Affirmative action programs are in trouble these days not because some cabal of sheet-wearing bigots are determined to bring back Jim Crow, but because the legal and moral rationale used to justify those programs cannot be sustained. It is one thing to say that Smith, who has discriminated against Jones on account of race, ought to make Jones whole. It is quite another to say that Jones is entitled to preferment over an innocent third party because some anonymous other discriminated against Jones or his ancestors in the past. The law of affirmative action as it has developed over the years has failed to distinguish between these two categories, and that is why the public now insists on change.
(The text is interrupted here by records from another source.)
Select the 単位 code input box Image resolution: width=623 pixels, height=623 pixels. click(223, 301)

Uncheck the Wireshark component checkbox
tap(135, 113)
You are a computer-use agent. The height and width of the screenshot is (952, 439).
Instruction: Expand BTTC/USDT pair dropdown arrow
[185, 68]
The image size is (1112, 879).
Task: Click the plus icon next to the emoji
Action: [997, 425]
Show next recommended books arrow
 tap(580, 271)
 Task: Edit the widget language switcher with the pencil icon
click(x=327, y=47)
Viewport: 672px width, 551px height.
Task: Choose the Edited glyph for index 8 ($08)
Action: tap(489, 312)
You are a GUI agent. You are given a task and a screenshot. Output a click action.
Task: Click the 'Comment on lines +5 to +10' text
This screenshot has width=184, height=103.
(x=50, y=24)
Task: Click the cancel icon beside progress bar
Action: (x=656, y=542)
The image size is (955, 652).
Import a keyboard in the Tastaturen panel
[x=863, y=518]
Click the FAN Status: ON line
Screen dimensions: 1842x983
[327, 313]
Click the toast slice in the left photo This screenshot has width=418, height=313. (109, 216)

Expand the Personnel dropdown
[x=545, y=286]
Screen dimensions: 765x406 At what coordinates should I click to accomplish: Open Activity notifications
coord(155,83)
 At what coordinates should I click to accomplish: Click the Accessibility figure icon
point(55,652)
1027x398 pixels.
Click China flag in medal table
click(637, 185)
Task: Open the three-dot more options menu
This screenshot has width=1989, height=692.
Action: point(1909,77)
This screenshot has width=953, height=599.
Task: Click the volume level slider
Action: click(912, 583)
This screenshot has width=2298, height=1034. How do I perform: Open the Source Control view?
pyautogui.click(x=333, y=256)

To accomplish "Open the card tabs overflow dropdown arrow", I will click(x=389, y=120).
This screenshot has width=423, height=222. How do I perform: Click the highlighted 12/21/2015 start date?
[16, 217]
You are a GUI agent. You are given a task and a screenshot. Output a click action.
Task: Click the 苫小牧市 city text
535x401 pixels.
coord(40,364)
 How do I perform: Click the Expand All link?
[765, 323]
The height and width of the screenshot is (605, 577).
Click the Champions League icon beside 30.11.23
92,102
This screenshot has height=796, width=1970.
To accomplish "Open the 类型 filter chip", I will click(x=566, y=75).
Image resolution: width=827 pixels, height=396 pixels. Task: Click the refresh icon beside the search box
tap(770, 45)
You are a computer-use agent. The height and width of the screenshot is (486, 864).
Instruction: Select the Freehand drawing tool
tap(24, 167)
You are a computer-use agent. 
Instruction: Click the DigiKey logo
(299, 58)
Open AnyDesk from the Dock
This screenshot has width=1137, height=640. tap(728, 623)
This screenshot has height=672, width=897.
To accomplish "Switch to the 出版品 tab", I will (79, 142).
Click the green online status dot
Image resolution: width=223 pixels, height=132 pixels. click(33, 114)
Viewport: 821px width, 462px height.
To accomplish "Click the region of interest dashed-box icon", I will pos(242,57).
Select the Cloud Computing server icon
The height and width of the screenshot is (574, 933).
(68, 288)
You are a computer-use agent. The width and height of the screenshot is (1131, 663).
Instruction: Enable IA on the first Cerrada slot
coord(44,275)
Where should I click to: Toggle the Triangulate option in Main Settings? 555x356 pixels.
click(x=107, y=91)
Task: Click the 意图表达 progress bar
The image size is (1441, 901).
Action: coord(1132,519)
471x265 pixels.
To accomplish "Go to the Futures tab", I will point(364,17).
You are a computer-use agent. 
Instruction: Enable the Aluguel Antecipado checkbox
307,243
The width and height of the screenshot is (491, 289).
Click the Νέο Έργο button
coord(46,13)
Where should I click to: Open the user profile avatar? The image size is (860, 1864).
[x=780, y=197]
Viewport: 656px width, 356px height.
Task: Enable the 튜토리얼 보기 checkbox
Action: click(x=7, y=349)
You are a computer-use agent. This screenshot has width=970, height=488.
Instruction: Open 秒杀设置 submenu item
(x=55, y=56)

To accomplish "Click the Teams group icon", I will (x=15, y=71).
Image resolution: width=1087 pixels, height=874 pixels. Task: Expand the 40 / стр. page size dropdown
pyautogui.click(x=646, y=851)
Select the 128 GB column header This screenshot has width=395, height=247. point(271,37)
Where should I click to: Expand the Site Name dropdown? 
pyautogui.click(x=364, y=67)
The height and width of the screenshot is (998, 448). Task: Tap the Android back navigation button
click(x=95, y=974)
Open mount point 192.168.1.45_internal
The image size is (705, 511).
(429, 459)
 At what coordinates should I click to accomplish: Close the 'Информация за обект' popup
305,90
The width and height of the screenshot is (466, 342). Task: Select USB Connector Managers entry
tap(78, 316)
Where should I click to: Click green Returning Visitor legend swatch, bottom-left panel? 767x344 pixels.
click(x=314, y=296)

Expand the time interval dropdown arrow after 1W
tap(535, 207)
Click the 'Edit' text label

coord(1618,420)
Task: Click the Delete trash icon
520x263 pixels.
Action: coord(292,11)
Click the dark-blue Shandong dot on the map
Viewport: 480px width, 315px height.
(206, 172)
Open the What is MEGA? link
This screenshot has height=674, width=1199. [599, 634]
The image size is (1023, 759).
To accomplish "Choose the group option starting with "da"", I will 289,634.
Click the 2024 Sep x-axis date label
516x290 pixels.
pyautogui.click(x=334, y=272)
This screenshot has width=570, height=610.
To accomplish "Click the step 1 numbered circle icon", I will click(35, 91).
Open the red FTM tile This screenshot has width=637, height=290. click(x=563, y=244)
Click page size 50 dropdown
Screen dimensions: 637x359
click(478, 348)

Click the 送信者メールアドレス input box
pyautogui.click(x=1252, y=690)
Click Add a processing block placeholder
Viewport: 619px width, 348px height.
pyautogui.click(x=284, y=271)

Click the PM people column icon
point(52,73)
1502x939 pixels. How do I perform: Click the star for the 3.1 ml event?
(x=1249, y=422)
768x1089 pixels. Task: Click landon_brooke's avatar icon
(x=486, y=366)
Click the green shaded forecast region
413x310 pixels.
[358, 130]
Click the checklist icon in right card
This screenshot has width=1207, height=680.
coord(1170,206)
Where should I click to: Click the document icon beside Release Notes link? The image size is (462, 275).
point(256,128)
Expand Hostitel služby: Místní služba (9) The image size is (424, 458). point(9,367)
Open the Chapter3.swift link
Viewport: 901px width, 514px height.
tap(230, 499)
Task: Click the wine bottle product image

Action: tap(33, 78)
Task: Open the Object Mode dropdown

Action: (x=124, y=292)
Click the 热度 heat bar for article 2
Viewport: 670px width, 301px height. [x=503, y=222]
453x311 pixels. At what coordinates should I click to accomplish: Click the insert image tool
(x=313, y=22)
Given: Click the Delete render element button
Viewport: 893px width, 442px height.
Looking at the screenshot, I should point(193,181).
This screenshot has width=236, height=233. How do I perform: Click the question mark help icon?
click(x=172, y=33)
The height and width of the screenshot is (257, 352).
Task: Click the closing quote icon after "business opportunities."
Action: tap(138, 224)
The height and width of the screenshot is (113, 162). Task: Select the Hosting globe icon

In its Pena ruling, the Supreme Court in effect took note of this public disaffection and clearly invited new litigation to resolve the issue at some unspecified point in the future. In the meantime, the body politic is going to have a swing at the issue for the first time in more than a generation. In the end, it is likely that the Court will take its cues from the resolution of the political branches. But as the debate moves forward, let us hope the proponents of affirmative action will not presume that they have sole possession of the franchise on morality. When they feel like lecturing on social justice, let them first instruct the innocent white guardrail contractor in Colorado.

Michael M. Uhlmann


Michael Martin Uhlmann (1939-2019) served as professor of government in the department of politics and policy at Claremont Graduate University and Claremont McKenna College. Prior to teaching at Claremont, Dr. Uhlmann was a senior fellow at the Ethics and Public Policy Center, Vice President for Public Policy Research at the Bradley Foundation in Milwaukee, Wisconsin, and taught at the George Mason University Law School.